Your task is to write out all of the records once more, exactly.
---------- Records supplied
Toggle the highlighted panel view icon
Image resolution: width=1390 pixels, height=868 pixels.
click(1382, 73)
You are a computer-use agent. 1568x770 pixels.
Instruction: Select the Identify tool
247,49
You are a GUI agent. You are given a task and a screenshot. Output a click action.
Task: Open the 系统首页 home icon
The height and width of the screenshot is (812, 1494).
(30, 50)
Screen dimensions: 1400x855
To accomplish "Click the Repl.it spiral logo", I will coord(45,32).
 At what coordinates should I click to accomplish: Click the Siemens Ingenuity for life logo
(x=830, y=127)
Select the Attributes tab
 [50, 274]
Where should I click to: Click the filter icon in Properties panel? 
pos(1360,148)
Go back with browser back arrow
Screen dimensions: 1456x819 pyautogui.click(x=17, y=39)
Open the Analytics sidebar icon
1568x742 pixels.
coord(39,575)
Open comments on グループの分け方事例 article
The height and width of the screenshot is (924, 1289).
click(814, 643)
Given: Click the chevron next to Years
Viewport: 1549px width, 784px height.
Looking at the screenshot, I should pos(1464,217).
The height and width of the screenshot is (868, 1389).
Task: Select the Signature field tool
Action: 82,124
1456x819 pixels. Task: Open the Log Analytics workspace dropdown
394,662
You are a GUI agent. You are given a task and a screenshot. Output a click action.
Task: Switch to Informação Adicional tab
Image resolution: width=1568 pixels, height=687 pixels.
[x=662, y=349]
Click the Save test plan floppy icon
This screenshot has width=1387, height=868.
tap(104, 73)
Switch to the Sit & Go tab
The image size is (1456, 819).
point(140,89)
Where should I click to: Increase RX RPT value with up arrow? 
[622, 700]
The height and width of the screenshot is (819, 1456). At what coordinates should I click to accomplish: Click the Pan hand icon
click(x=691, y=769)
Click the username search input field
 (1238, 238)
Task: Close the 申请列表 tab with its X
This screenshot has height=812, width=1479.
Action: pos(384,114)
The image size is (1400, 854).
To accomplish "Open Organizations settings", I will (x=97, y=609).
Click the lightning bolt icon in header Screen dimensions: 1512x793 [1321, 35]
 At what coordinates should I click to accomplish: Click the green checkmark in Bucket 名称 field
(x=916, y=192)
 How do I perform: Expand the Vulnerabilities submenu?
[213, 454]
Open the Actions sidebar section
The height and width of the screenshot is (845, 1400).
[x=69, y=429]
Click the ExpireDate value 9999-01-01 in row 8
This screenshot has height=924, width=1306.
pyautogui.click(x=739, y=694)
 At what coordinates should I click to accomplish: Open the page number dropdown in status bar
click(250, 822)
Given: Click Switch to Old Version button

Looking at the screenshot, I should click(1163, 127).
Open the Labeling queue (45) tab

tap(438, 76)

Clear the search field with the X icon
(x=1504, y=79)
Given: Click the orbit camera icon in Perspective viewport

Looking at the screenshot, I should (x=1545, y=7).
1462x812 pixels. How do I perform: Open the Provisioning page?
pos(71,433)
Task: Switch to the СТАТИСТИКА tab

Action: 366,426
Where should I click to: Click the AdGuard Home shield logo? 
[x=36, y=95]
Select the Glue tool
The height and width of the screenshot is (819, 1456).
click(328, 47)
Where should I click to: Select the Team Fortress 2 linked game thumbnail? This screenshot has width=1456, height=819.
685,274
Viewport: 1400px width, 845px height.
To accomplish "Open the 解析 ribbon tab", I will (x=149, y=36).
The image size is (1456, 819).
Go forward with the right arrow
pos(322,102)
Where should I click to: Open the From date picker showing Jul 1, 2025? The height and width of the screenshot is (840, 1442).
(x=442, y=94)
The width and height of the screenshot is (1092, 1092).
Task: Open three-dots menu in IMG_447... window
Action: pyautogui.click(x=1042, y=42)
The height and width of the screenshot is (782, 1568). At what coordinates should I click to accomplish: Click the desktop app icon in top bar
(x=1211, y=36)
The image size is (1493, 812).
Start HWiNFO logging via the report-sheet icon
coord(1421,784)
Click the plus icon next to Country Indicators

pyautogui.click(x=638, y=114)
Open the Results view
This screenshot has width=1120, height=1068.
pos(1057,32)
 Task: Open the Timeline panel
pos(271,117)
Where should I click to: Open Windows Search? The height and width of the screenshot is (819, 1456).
--------------------
=== Answer to this problem ===
Toggle the highlighted panel view icon
Image resolution: width=1390 pixels, height=868 pixels.
click(1382, 73)
You are a computer-use agent. 1568x770 pixels.
Instruction: Select the Identify tool
247,49
You are a GUI agent. You are given a task and a screenshot. Output a click action.
Task: Open the 系统首页 home icon
The height and width of the screenshot is (812, 1494).
(30, 50)
Screen dimensions: 1400x855
To accomplish "Click the Repl.it spiral logo", I will coord(45,32).
 At what coordinates should I click to accomplish: Click the Siemens Ingenuity for life logo
(x=830, y=127)
Select the Attributes tab
 [50, 274]
Where should I click to: Click the filter icon in Properties panel? 
pos(1360,148)
Go back with browser back arrow
Screen dimensions: 1456x819 pyautogui.click(x=17, y=39)
Open the Analytics sidebar icon
1568x742 pixels.
coord(39,575)
Open comments on グループの分け方事例 article
The height and width of the screenshot is (924, 1289).
click(814, 643)
Given: Click the chevron next to Years
Viewport: 1549px width, 784px height.
Looking at the screenshot, I should pos(1464,217).
The height and width of the screenshot is (868, 1389).
Task: Select the Signature field tool
Action: 82,124
1456x819 pixels. Task: Open the Log Analytics workspace dropdown
394,662
You are a GUI agent. You are given a task and a screenshot. Output a click action.
Task: Switch to Informação Adicional tab
Image resolution: width=1568 pixels, height=687 pixels.
[x=662, y=349]
Click the Save test plan floppy icon
This screenshot has width=1387, height=868.
tap(104, 73)
Switch to the Sit & Go tab
The image size is (1456, 819).
point(140,89)
Where should I click to: Increase RX RPT value with up arrow? 
[622, 700]
The height and width of the screenshot is (819, 1456). At what coordinates should I click to accomplish: Click the Pan hand icon
click(x=691, y=769)
Click the username search input field
 (1238, 238)
Task: Close the 申请列表 tab with its X
This screenshot has height=812, width=1479.
Action: pos(384,114)
The image size is (1400, 854).
To accomplish "Open Organizations settings", I will (x=97, y=609).
Click the lightning bolt icon in header Screen dimensions: 1512x793 [1321, 35]
 At what coordinates should I click to accomplish: Click the green checkmark in Bucket 名称 field
(x=916, y=192)
 How do I perform: Expand the Vulnerabilities submenu?
[213, 454]
Open the Actions sidebar section
The height and width of the screenshot is (845, 1400).
[x=69, y=429]
Click the ExpireDate value 9999-01-01 in row 8
This screenshot has height=924, width=1306.
pyautogui.click(x=739, y=694)
 At what coordinates should I click to accomplish: Open the page number dropdown in status bar
click(250, 822)
Given: Click Switch to Old Version button

Looking at the screenshot, I should click(1163, 127).
Open the Labeling queue (45) tab

tap(438, 76)

Clear the search field with the X icon
(x=1504, y=79)
Given: Click the orbit camera icon in Perspective viewport

Looking at the screenshot, I should (x=1545, y=7).
1462x812 pixels. How do I perform: Open the Provisioning page?
pos(71,433)
Task: Switch to the СТАТИСТИКА tab

Action: 366,426
Where should I click to: Click the AdGuard Home shield logo? 
[x=36, y=95]
Select the Glue tool
The height and width of the screenshot is (819, 1456).
click(328, 47)
Where should I click to: Select the Team Fortress 2 linked game thumbnail? This screenshot has width=1456, height=819.
685,274
Viewport: 1400px width, 845px height.
To accomplish "Open the 解析 ribbon tab", I will (x=149, y=36).
The image size is (1456, 819).
Go forward with the right arrow
pos(322,102)
Where should I click to: Open the From date picker showing Jul 1, 2025? The height and width of the screenshot is (840, 1442).
(x=442, y=94)
The width and height of the screenshot is (1092, 1092).
Task: Open three-dots menu in IMG_447... window
Action: pyautogui.click(x=1042, y=42)
The height and width of the screenshot is (782, 1568). At what coordinates should I click to accomplish: Click the desktop app icon in top bar
(x=1211, y=36)
The image size is (1493, 812).
Start HWiNFO logging via the report-sheet icon
coord(1421,784)
Click the plus icon next to Country Indicators

pyautogui.click(x=638, y=114)
Open the Results view
This screenshot has width=1120, height=1068.
pos(1057,32)
 Task: Open the Timeline panel
pos(271,117)
Where should I click to: Open Windows Search? The height and width of the screenshot is (819, 1456).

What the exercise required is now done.